Every year, the United States Department of Labor (DOL) gathers statistics, so it can learn more about how many workers are being hurt on the job. Based on 2014 statistics, we now know that almost one-fifth of all private industry employees lose their lives while working on construction sites.
This means that about 874 of the 4,251 total fatalities that occurred in 2014 involved workers employed on construction sites. We also know that more than one-half of those injuries were caused by what the DOL refers to as “the fatal four” – electrocutions, falls, being struck by falling objects, and getting “caught-in/between” machinery parts and other objects.
All of this data clearly indicates that construction site managers must keep doing a better job protecting all of their workers from serious injuries. After all, it’s currently estimated that about 500 workers’ lives could be saved each year if we can ever eliminate the annual number of “fatal four” injuries.
What Other Statistics Tell Us About Construction Site Dangers
Falls still cause far too many deaths. During 2014, the DOL learned that 349 of the total 874 deaths (39.9%) were the result of falls;
Electrocutions remain far too common. It’s believed that seventy-four (74) of these deaths (8.5%) occurred in 2014;
Too many workers are still being struck by falling objects (usually from one level to another). We now know that 73 construction workers (8.4% of the total) lost their lives due to these types of injuries in 2014;
Workers caught-in/between machinery parts and other objects, Twelve people lost their lives (1.4% of the total) in 2014 when they suffered this type of accident.
A close examination of the Top Ten OSHA (Occupational Safety and Health Administration) standards showed that many construction sites are failing to uphold them. (Here’s a copy of that Top Ten List — taken from published Department of Labor statistics.)
Incorrect usage of ladders during construction projects;
Improper electrical wiring – or handling of various components and equipment;
Faulty handling of machinery and use of guards on machines; and
Poor design of electrical systems – and improper handling of industry requirements.
These deaths continue happening, even though thousands of on-site state and federal workplace inspections are completed each year. During 2014, the Department of Labor conducted over 36,000 federal workplace safety inspections. This number is in addition to the more than 47,000 state plan inspections.

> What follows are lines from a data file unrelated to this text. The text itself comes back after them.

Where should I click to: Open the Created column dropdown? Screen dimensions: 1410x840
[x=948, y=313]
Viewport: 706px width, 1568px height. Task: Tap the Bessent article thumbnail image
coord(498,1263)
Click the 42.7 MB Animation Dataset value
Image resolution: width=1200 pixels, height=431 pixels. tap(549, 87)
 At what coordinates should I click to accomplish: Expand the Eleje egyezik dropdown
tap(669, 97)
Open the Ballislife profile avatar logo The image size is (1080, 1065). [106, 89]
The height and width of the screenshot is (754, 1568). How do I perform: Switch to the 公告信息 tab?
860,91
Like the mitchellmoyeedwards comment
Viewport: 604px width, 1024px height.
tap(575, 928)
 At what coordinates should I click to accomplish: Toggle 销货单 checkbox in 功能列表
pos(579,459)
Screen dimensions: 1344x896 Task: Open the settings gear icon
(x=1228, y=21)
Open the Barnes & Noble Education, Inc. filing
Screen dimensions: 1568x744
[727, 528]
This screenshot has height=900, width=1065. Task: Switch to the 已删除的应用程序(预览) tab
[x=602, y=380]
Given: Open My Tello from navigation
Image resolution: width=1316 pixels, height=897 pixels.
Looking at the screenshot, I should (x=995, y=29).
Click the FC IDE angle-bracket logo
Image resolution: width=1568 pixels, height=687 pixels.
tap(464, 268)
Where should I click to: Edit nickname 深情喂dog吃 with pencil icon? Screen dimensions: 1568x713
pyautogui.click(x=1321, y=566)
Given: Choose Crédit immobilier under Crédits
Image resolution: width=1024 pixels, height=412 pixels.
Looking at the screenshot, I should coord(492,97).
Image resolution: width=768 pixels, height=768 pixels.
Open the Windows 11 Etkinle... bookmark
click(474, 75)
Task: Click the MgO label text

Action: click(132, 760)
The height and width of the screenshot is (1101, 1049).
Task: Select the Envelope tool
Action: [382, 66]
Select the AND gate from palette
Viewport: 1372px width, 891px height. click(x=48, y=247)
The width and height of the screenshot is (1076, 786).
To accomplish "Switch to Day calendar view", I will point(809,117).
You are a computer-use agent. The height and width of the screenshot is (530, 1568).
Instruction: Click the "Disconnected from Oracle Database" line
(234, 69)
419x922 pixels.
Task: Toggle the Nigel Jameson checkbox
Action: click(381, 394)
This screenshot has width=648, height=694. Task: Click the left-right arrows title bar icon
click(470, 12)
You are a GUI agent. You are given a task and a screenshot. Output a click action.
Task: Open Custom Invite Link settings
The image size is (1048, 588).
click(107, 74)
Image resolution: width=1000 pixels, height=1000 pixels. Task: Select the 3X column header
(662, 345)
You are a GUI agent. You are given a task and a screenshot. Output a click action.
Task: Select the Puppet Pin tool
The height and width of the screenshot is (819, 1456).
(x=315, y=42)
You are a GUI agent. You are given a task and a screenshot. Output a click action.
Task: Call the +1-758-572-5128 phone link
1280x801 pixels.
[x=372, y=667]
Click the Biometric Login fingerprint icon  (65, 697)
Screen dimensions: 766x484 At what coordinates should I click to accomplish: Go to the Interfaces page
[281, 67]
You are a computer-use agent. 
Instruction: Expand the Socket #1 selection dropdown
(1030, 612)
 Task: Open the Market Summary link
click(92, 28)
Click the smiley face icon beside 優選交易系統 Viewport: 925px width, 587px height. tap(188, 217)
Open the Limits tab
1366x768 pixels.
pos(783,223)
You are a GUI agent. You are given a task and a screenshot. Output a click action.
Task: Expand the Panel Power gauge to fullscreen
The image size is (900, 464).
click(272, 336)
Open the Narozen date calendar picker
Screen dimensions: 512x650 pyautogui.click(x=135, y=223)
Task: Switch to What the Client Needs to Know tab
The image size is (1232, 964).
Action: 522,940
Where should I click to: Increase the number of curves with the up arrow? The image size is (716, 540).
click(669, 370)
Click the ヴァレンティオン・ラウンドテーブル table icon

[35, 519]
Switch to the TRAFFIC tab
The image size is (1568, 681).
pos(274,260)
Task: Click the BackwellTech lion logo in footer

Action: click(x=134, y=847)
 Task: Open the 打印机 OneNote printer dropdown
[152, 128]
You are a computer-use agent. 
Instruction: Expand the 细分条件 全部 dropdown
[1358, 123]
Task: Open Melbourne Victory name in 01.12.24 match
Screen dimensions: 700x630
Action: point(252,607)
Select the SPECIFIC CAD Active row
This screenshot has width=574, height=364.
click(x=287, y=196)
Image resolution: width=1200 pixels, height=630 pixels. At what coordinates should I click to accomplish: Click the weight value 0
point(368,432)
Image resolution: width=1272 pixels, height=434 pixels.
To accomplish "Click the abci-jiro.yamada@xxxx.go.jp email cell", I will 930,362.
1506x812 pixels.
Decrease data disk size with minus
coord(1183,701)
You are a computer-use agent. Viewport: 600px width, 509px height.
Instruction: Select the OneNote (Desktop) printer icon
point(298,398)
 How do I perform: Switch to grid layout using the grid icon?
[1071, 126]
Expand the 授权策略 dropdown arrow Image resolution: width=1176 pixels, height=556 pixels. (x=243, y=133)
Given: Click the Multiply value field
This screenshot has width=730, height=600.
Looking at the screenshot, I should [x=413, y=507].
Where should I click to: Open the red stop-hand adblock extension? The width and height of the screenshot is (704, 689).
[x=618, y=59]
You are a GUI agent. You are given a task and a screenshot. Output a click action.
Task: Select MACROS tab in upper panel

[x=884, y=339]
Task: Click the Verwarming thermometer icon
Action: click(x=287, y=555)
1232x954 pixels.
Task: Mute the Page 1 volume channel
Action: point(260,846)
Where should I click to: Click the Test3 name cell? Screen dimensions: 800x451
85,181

Useful Construction Site Safety Tips
All employees must be properly tested (or licensed). Likewise, all applicants must provide medical documentation of their current physical fitness for certain types of construction work. When an employer fails to follow these guidelines, they put far too many lives at risk;
Work-site managers must keep reviewing all current OSHA/federal and state safety guidelines. This is critical since new workplace dangers are regularly discussed in government publications;
Workers deserve the safest equipment available. They must be provided with supported aerial lifts, scaffolds, and safe work platforms. Also, all ladders must be regularly checked to be sure they’re still working properly;
Employers should recommend the best construction safety clothing available. Workers need properly-fitting safety helmets, gloves that have proper gripping surfaces, and sunglasses (or equipment goggles) that keep out all dangerous glare from machinery or the sun;
Everyone must be properly trained regarding the equipment they’re assigned to use. They must also be told to keep metal ladders away from electrical equipment and nearby power lines;
Employees should work in teams. This can prove critical when one person is injured – so the other person can quickly summon help;
Every worker must be told about the closest safety area – a place where people gather when storms or sudden accidents occur on site. It’s also best if every worker has a cell phone available – for work purposes only. This can prove very useful when an accident unfolds.
While this list above isn’t intended to be comprehensive, it can help work-site managers cut down on injuries and fatalities.